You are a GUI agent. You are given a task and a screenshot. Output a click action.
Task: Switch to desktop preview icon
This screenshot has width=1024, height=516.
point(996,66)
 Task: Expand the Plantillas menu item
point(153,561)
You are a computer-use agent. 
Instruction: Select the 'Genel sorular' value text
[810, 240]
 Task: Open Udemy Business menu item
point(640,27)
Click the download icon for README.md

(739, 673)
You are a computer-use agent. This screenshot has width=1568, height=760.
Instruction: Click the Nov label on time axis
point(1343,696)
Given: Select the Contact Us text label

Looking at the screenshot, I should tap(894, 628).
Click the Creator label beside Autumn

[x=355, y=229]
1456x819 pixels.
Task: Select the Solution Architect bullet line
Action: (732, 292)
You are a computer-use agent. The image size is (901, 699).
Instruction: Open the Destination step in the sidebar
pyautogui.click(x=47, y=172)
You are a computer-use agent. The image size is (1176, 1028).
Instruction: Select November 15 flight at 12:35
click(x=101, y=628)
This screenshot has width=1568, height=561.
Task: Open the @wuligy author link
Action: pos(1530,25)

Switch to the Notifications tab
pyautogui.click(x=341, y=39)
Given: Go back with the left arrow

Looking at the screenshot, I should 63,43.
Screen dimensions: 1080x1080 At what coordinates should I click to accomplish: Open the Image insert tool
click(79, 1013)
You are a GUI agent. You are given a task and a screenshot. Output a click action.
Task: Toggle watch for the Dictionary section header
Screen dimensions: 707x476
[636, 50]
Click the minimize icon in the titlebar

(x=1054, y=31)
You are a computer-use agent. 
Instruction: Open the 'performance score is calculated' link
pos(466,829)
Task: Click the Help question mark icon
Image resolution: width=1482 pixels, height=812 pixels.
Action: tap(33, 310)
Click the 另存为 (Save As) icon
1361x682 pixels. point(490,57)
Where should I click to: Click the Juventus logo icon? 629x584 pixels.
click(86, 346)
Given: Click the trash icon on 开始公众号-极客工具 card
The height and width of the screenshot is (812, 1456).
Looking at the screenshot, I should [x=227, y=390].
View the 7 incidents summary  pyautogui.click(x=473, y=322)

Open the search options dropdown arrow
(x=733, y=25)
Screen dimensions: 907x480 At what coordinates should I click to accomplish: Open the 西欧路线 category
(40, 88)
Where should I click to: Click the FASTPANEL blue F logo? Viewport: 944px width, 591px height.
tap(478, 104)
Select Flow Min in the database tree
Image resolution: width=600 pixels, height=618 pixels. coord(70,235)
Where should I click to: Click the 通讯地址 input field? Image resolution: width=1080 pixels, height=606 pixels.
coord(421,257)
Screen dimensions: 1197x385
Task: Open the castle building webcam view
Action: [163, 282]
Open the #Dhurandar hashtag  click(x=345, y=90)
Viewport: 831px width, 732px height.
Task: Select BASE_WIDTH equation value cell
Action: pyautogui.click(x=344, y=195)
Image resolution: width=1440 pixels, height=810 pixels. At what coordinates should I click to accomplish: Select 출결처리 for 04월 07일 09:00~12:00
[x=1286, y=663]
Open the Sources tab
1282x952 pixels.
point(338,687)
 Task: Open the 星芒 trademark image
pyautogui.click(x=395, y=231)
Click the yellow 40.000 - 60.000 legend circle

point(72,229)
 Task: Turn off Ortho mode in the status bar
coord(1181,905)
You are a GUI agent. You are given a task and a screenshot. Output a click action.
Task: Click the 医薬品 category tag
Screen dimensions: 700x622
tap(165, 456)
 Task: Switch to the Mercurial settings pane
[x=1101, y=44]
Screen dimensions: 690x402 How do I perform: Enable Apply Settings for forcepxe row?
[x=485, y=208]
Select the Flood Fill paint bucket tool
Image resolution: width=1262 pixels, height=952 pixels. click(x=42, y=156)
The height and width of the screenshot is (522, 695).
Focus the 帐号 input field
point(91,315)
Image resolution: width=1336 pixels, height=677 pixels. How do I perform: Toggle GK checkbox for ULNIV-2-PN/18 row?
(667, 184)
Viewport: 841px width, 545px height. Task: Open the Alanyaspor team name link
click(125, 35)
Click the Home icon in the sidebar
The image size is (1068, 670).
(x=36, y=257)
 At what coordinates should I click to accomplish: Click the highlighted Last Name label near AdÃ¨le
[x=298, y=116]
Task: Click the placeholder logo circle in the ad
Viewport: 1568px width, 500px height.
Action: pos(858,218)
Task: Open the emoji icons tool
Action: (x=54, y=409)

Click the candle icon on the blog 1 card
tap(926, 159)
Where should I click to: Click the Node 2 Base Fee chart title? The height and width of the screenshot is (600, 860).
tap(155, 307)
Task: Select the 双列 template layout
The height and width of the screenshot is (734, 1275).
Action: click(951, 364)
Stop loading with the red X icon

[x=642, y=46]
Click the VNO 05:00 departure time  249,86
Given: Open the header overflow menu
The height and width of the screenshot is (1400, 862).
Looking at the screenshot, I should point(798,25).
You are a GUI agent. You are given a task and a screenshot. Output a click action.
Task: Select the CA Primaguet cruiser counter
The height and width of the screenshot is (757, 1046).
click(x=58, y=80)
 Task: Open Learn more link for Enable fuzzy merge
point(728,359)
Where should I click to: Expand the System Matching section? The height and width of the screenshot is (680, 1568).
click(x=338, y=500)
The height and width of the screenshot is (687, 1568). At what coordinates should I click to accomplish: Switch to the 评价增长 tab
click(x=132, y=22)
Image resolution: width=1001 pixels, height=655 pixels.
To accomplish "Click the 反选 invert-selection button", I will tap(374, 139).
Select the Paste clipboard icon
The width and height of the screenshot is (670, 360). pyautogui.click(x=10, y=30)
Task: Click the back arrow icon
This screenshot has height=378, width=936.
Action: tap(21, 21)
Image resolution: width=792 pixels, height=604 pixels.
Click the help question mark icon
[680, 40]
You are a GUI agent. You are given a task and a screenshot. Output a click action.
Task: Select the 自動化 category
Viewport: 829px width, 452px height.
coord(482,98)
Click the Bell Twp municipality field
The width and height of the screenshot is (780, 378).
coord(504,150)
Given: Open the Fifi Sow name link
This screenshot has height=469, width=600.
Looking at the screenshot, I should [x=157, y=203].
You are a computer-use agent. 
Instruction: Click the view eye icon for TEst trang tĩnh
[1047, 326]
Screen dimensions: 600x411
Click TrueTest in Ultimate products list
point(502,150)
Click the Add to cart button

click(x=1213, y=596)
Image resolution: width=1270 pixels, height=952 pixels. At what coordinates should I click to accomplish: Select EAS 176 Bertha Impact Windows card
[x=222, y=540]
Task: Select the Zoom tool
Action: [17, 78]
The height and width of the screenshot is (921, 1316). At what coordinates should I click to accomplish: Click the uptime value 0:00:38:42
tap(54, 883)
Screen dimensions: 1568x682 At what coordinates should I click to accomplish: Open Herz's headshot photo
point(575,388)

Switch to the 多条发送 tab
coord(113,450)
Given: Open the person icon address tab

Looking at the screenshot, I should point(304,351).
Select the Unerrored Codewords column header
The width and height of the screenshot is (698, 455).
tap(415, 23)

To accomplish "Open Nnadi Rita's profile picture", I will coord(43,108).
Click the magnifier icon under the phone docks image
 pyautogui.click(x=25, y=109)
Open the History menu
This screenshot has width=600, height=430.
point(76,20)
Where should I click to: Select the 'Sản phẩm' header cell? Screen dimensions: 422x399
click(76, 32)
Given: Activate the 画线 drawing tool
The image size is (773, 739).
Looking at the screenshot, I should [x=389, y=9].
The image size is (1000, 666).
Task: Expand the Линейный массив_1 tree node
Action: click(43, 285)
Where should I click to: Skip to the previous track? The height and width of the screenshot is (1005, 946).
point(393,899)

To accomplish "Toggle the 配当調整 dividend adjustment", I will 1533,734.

:::

Reproduce each record exactly as written above.

You are a GUI agent. You are given a task and a screenshot. Output a click action.
Task: Switch to desktop preview icon
This screenshot has width=1024, height=516.
point(996,66)
 Task: Expand the Plantillas menu item
point(153,561)
You are a computer-use agent. 
Instruction: Select the 'Genel sorular' value text
[810, 240]
 Task: Open Udemy Business menu item
point(640,27)
Click the download icon for README.md

(739, 673)
You are a computer-use agent. This screenshot has width=1568, height=760.
Instruction: Click the Nov label on time axis
point(1343,696)
Given: Select the Contact Us text label

Looking at the screenshot, I should tap(894, 628).
Click the Creator label beside Autumn

[x=355, y=229]
1456x819 pixels.
Task: Select the Solution Architect bullet line
Action: (732, 292)
You are a computer-use agent. The image size is (901, 699).
Instruction: Open the Destination step in the sidebar
pyautogui.click(x=47, y=172)
You are a computer-use agent. The image size is (1176, 1028).
Instruction: Select November 15 flight at 12:35
click(x=101, y=628)
This screenshot has width=1568, height=561.
Task: Open the @wuligy author link
Action: pos(1530,25)

Switch to the Notifications tab
pyautogui.click(x=341, y=39)
Given: Go back with the left arrow

Looking at the screenshot, I should 63,43.
Screen dimensions: 1080x1080 At what coordinates should I click to accomplish: Open the Image insert tool
click(79, 1013)
You are a GUI agent. You are given a task and a screenshot. Output a click action.
Task: Toggle watch for the Dictionary section header
Screen dimensions: 707x476
[636, 50]
Click the minimize icon in the titlebar

(x=1054, y=31)
You are a computer-use agent. 
Instruction: Open the 'performance score is calculated' link
pos(466,829)
Task: Click the Help question mark icon
Image resolution: width=1482 pixels, height=812 pixels.
Action: tap(33, 310)
Click the 另存为 (Save As) icon
1361x682 pixels. point(490,57)
Where should I click to: Click the Juventus logo icon? 629x584 pixels.
click(86, 346)
Given: Click the trash icon on 开始公众号-极客工具 card
The height and width of the screenshot is (812, 1456).
Looking at the screenshot, I should [x=227, y=390].
View the 7 incidents summary  pyautogui.click(x=473, y=322)

Open the search options dropdown arrow
(x=733, y=25)
Screen dimensions: 907x480 At what coordinates should I click to accomplish: Open the 西欧路线 category
(40, 88)
Where should I click to: Click the FASTPANEL blue F logo? Viewport: 944px width, 591px height.
tap(478, 104)
Select Flow Min in the database tree
Image resolution: width=600 pixels, height=618 pixels. coord(70,235)
Where should I click to: Click the 通讯地址 input field? Image resolution: width=1080 pixels, height=606 pixels.
coord(421,257)
Screen dimensions: 1197x385
Task: Open the castle building webcam view
Action: [163, 282]
Open the #Dhurandar hashtag  click(x=345, y=90)
Viewport: 831px width, 732px height.
Task: Select BASE_WIDTH equation value cell
Action: pyautogui.click(x=344, y=195)
Image resolution: width=1440 pixels, height=810 pixels. At what coordinates should I click to accomplish: Select 출결처리 for 04월 07일 09:00~12:00
[x=1286, y=663]
Open the Sources tab
1282x952 pixels.
point(338,687)
 Task: Open the 星芒 trademark image
pyautogui.click(x=395, y=231)
Click the yellow 40.000 - 60.000 legend circle

point(72,229)
 Task: Turn off Ortho mode in the status bar
coord(1181,905)
You are a GUI agent. You are given a task and a screenshot. Output a click action.
Task: Click the 医薬品 category tag
Screen dimensions: 700x622
tap(165, 456)
 Task: Switch to the Mercurial settings pane
[x=1101, y=44]
Screen dimensions: 690x402 How do I perform: Enable Apply Settings for forcepxe row?
[x=485, y=208]
Select the Flood Fill paint bucket tool
Image resolution: width=1262 pixels, height=952 pixels. click(x=42, y=156)
The height and width of the screenshot is (522, 695).
Focus the 帐号 input field
point(91,315)
Image resolution: width=1336 pixels, height=677 pixels. How do I perform: Toggle GK checkbox for ULNIV-2-PN/18 row?
(667, 184)
Viewport: 841px width, 545px height. Task: Open the Alanyaspor team name link
click(125, 35)
Click the Home icon in the sidebar
The image size is (1068, 670).
(x=36, y=257)
 At what coordinates should I click to accomplish: Click the highlighted Last Name label near AdÃ¨le
[x=298, y=116]
Task: Click the placeholder logo circle in the ad
Viewport: 1568px width, 500px height.
Action: pos(858,218)
Task: Open the emoji icons tool
Action: (x=54, y=409)

Click the candle icon on the blog 1 card
tap(926, 159)
Where should I click to: Click the Node 2 Base Fee chart title? The height and width of the screenshot is (600, 860).
tap(155, 307)
Task: Select the 双列 template layout
The height and width of the screenshot is (734, 1275).
Action: click(951, 364)
Stop loading with the red X icon

[x=642, y=46]
Click the VNO 05:00 departure time  249,86
Given: Open the header overflow menu
The height and width of the screenshot is (1400, 862).
Looking at the screenshot, I should point(798,25).
You are a GUI agent. You are given a task and a screenshot. Output a click action.
Task: Select the CA Primaguet cruiser counter
The height and width of the screenshot is (757, 1046).
click(x=58, y=80)
 Task: Open Learn more link for Enable fuzzy merge
point(728,359)
Where should I click to: Expand the System Matching section? The height and width of the screenshot is (680, 1568).
click(x=338, y=500)
The height and width of the screenshot is (687, 1568). At what coordinates should I click to accomplish: Switch to the 评价增长 tab
click(x=132, y=22)
Image resolution: width=1001 pixels, height=655 pixels.
To accomplish "Click the 反选 invert-selection button", I will tap(374, 139).
Select the Paste clipboard icon
The width and height of the screenshot is (670, 360). pyautogui.click(x=10, y=30)
Task: Click the back arrow icon
This screenshot has height=378, width=936.
Action: tap(21, 21)
Image resolution: width=792 pixels, height=604 pixels.
Click the help question mark icon
[680, 40]
You are a GUI agent. You are given a task and a screenshot. Output a click action.
Task: Select the 自動化 category
Viewport: 829px width, 452px height.
coord(482,98)
Click the Bell Twp municipality field
The width and height of the screenshot is (780, 378).
coord(504,150)
Given: Open the Fifi Sow name link
This screenshot has height=469, width=600.
Looking at the screenshot, I should [x=157, y=203].
You are a computer-use agent. 
Instruction: Click the view eye icon for TEst trang tĩnh
[1047, 326]
Screen dimensions: 600x411
Click TrueTest in Ultimate products list
point(502,150)
Click the Add to cart button

click(x=1213, y=596)
Image resolution: width=1270 pixels, height=952 pixels. At what coordinates should I click to accomplish: Select EAS 176 Bertha Impact Windows card
[x=222, y=540]
Task: Select the Zoom tool
Action: [17, 78]
The height and width of the screenshot is (921, 1316). At what coordinates should I click to accomplish: Click the uptime value 0:00:38:42
tap(54, 883)
Screen dimensions: 1568x682 At what coordinates should I click to accomplish: Open Herz's headshot photo
point(575,388)

Switch to the 多条发送 tab
coord(113,450)
Given: Open the person icon address tab

Looking at the screenshot, I should point(304,351).
Select the Unerrored Codewords column header
The width and height of the screenshot is (698, 455).
tap(415, 23)

To accomplish "Open Nnadi Rita's profile picture", I will coord(43,108).
Click the magnifier icon under the phone docks image
 pyautogui.click(x=25, y=109)
Open the History menu
This screenshot has width=600, height=430.
point(76,20)
Where should I click to: Select the 'Sản phẩm' header cell? Screen dimensions: 422x399
click(76, 32)
Given: Activate the 画线 drawing tool
The image size is (773, 739).
Looking at the screenshot, I should [x=389, y=9].
The image size is (1000, 666).
Task: Expand the Линейный массив_1 tree node
Action: click(43, 285)
Where should I click to: Skip to the previous track? The height and width of the screenshot is (1005, 946).
point(393,899)

To accomplish "Toggle the 配当調整 dividend adjustment", I will 1533,734.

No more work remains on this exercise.